10 new evaluators for comprehensive AI agent testing
Added EXACT_MATCH, LENGTH, STARTS_WITH, ENDS_WITH, LEVENSHTEIN, SENTIMENT, TOXICITY, GROUNDEDNESS, TOOL_CALL_VALIDATION, and PROMPT_INJECTION evaluators. Includes LLM-based hallucination detection and prompt injection defense.
Stripe SDK validation
Added server-side validation for Stripe SDK integration to ensure billing events are properly verified before processing.
Rate limiting for REST API
Implemented per-API-key rate limiting using Redis sliding window.

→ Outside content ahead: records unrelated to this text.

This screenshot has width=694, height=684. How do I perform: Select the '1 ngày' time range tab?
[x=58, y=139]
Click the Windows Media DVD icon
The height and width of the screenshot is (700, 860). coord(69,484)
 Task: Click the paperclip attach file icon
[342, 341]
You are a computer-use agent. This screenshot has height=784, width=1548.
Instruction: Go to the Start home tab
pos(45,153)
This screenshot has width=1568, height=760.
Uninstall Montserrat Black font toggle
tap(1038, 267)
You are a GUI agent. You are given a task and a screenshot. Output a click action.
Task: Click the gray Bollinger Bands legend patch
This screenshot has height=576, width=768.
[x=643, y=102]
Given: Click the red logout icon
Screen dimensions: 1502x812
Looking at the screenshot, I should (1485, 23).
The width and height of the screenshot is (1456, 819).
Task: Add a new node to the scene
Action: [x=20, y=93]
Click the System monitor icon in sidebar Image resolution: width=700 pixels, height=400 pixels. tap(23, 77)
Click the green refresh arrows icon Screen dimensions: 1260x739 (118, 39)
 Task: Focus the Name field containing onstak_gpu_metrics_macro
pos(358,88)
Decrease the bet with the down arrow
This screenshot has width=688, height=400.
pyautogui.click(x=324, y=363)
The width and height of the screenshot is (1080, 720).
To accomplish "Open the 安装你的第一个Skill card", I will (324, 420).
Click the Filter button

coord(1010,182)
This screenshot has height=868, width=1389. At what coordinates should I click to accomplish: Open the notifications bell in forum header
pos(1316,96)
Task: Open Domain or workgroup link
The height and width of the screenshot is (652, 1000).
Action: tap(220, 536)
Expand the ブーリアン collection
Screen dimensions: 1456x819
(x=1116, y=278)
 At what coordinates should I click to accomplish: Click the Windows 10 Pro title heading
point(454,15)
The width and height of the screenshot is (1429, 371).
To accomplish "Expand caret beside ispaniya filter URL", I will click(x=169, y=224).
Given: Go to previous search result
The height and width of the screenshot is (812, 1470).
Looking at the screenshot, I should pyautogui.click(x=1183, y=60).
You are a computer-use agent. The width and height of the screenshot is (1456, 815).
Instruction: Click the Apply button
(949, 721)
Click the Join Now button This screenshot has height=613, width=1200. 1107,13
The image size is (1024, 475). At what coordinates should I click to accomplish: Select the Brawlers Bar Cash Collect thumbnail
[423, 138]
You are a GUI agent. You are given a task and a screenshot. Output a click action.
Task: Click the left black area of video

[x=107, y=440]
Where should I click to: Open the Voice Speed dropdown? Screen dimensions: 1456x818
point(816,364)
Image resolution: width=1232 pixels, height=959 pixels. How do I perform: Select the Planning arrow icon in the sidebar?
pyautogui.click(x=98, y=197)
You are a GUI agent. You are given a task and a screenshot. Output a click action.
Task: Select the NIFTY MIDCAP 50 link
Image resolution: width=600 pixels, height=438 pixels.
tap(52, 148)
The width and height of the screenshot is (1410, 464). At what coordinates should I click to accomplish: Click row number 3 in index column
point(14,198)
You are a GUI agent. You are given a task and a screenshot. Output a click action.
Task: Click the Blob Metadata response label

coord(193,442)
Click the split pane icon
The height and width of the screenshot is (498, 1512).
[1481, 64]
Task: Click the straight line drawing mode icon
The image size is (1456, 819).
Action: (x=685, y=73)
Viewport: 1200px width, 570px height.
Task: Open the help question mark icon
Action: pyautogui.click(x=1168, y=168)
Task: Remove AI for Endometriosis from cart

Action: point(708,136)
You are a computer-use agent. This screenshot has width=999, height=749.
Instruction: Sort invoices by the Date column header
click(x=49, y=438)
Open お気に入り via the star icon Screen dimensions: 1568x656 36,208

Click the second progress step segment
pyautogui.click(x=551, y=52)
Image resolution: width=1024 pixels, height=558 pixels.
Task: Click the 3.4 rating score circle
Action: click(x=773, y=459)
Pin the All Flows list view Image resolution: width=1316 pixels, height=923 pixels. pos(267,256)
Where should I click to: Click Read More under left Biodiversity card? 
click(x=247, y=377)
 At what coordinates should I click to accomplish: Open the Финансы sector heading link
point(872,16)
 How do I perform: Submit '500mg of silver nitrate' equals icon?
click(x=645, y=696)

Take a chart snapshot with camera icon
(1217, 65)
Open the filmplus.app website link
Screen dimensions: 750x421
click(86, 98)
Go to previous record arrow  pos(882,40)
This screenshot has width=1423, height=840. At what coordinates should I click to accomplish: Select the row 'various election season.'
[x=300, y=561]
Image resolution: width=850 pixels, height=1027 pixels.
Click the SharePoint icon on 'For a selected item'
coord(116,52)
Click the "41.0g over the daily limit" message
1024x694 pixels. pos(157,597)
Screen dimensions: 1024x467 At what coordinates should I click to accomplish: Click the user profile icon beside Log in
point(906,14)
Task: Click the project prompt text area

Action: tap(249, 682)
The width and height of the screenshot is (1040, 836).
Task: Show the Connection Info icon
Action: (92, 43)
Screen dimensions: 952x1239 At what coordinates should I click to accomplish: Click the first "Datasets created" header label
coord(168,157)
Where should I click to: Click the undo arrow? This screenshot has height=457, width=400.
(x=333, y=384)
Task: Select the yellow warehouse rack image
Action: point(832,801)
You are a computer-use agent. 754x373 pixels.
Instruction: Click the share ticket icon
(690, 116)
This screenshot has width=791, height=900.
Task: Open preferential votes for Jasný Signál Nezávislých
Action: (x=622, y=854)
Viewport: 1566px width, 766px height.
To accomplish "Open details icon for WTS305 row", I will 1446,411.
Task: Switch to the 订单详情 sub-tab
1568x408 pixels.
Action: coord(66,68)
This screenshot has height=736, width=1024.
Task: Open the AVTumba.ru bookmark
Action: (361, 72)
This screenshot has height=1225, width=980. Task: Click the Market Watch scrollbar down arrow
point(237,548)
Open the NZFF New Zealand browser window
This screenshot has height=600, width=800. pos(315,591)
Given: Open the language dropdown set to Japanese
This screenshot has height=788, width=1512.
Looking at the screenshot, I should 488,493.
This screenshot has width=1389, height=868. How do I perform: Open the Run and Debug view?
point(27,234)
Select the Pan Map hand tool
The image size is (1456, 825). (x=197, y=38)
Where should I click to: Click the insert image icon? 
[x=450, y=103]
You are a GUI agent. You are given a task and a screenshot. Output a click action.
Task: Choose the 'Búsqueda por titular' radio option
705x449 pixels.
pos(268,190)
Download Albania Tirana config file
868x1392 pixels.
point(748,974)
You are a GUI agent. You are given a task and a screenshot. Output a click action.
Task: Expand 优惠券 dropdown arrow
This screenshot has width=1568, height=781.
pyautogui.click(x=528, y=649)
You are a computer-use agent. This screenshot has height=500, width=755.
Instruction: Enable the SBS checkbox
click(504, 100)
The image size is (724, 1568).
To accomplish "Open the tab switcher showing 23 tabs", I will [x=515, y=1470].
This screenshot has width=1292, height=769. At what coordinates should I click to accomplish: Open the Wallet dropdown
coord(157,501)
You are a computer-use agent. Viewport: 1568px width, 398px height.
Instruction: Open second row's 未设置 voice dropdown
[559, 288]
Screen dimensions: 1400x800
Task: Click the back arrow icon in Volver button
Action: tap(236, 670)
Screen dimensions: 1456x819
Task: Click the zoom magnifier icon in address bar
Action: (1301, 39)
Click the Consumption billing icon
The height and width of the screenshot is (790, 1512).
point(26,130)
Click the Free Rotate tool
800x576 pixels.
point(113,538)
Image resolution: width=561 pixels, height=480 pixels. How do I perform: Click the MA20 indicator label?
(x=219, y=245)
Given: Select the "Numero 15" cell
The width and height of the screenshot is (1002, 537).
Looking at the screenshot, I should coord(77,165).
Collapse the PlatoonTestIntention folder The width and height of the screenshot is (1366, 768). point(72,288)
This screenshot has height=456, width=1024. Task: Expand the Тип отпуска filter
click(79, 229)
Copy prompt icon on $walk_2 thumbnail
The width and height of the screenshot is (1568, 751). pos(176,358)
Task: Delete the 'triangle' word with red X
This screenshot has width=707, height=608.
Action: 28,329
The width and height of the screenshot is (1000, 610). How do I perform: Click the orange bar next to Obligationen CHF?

Prevents abuse and ensures fair usage across all projects.
Contact page
Added a contact sales page to the marketing site with form validation.
Python SDK v0.1.0
Initial release of the Python SDK with @observe decorator, OpenAI and Anthropic wrappers, background batch export, and automatic cost tracking.
7 built-in evaluators
Shipped LLM Judge, Contains, Regex Match, JSON Schema, Similarity, Latency, and Cost evaluators. Evaluators run async via BullMQ workers.
REST API for trace ingestion
POST /api/v1/traces endpoint for batch trace ingestion with S3 persistence, usage tracking, and async database writes.
Platform launch
Initial launch of 2Signal with trace ingestion, evaluation engine, dashboard, and Python SDK support for OpenAI and Anthropic.